Home NewsWarning from the past: History shows how trade wars escalate

Warning from the past: History shows how trade wars escalate

2024-06-23 13:00:00

“The Lacedaimonians … most of all and most obviously declared as an exception to the warning of war, to cancel the resolution against the Megarians, in which they were forbidden to use the ports under the rule of the Athenians, which also the markets of Attica,” writes the Greek historian Thucydides about the causes of the Peloponnesian War.

The so-called Megarian decree of the Athenian leader Pericles from the year 432 is one of the first documents of the use of an economic instrument in politics. These were specifically the sanctions imposed by Athens on neighboring Megara for the alleged desecration of sacred ground. However, Sparta was an ally of Megara, and so the Greek city-states fell into war.

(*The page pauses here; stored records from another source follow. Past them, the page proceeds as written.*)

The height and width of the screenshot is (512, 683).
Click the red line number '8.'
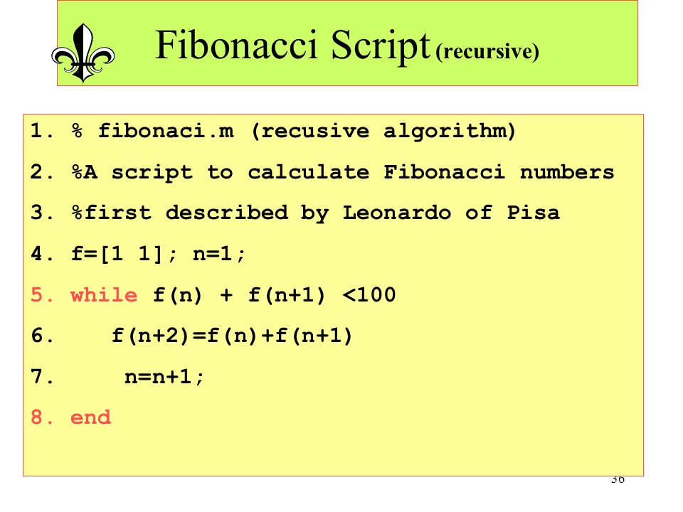coord(42,417)
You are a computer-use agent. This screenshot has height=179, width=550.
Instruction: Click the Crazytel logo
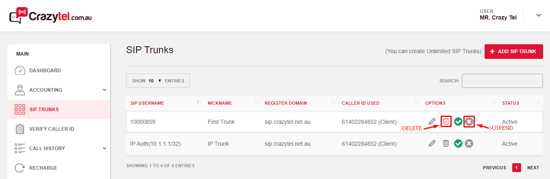pos(50,16)
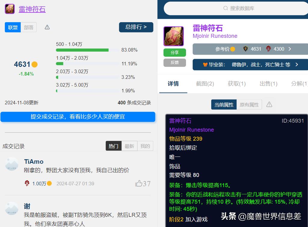Screen dimensions: 308x227
Task: Switch to the 截图(2) tab
Action: coord(205,84)
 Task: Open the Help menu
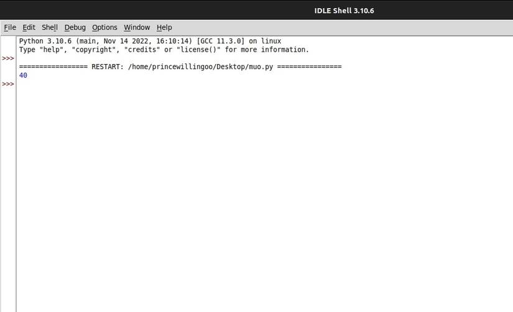pyautogui.click(x=164, y=27)
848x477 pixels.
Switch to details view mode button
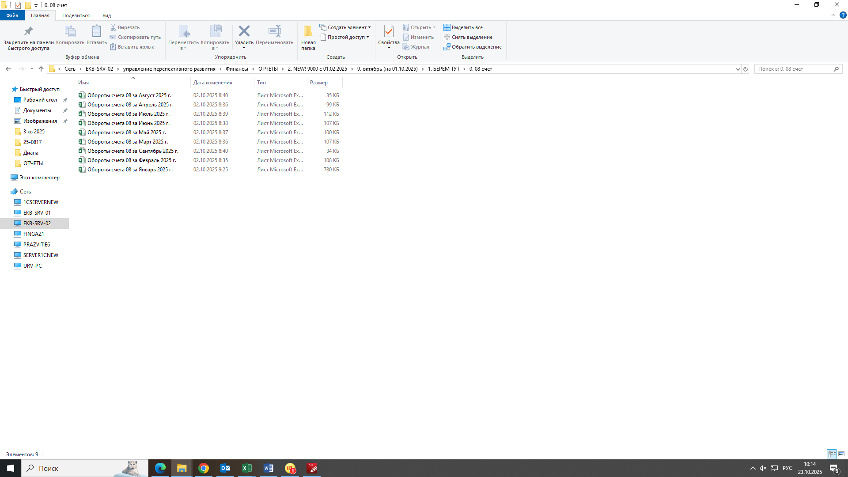pos(832,454)
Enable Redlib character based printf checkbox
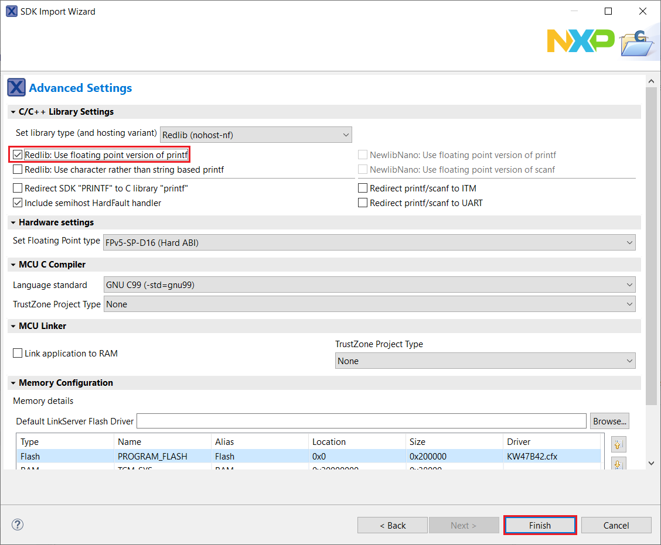 pos(18,170)
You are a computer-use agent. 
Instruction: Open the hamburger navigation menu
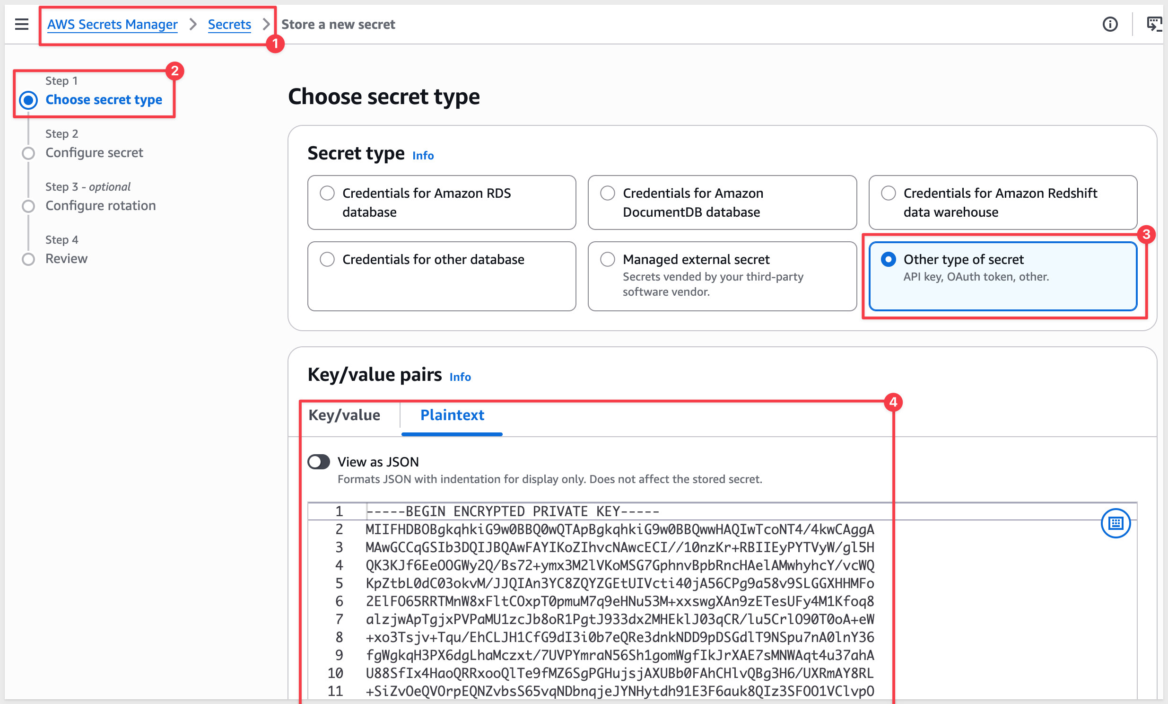[22, 24]
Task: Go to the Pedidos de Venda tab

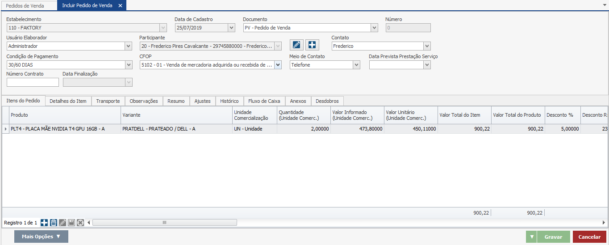Action: [x=25, y=5]
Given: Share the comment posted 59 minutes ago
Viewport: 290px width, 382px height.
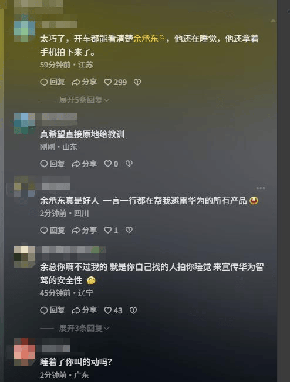Looking at the screenshot, I should coord(84,82).
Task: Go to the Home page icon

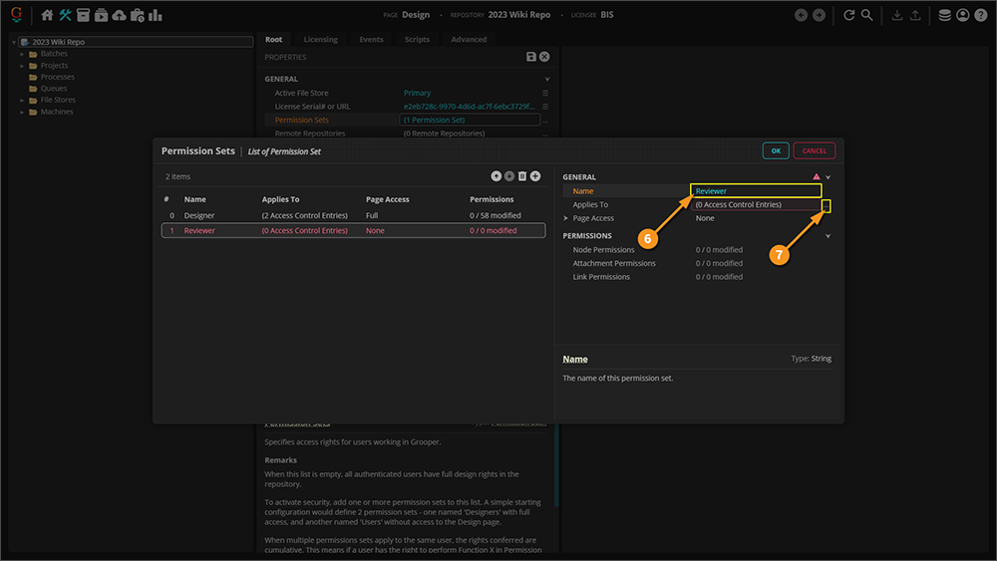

However, in addition to sanctions, states also have other instruments at their disposal, in particular, they levy duties on imported goods when they judge that such imports harm their domestic market and producers.

Currently, this can be observed especially on the example of China, whose products travel in large quantities all over the world – China is the largest trading partner for about 120 countries. However, some countries are increasingly resisting the influx of Chinese goods precisely by using tariffs.

The most recent is the European Commission’s move, when it submitted a proposal to raise tariffs on electric cars from China to 38.1 percent. The EU’s executive body argues that the government in Beijing provides its automakers with impermissible state aid, which distorts market conditions in their favor.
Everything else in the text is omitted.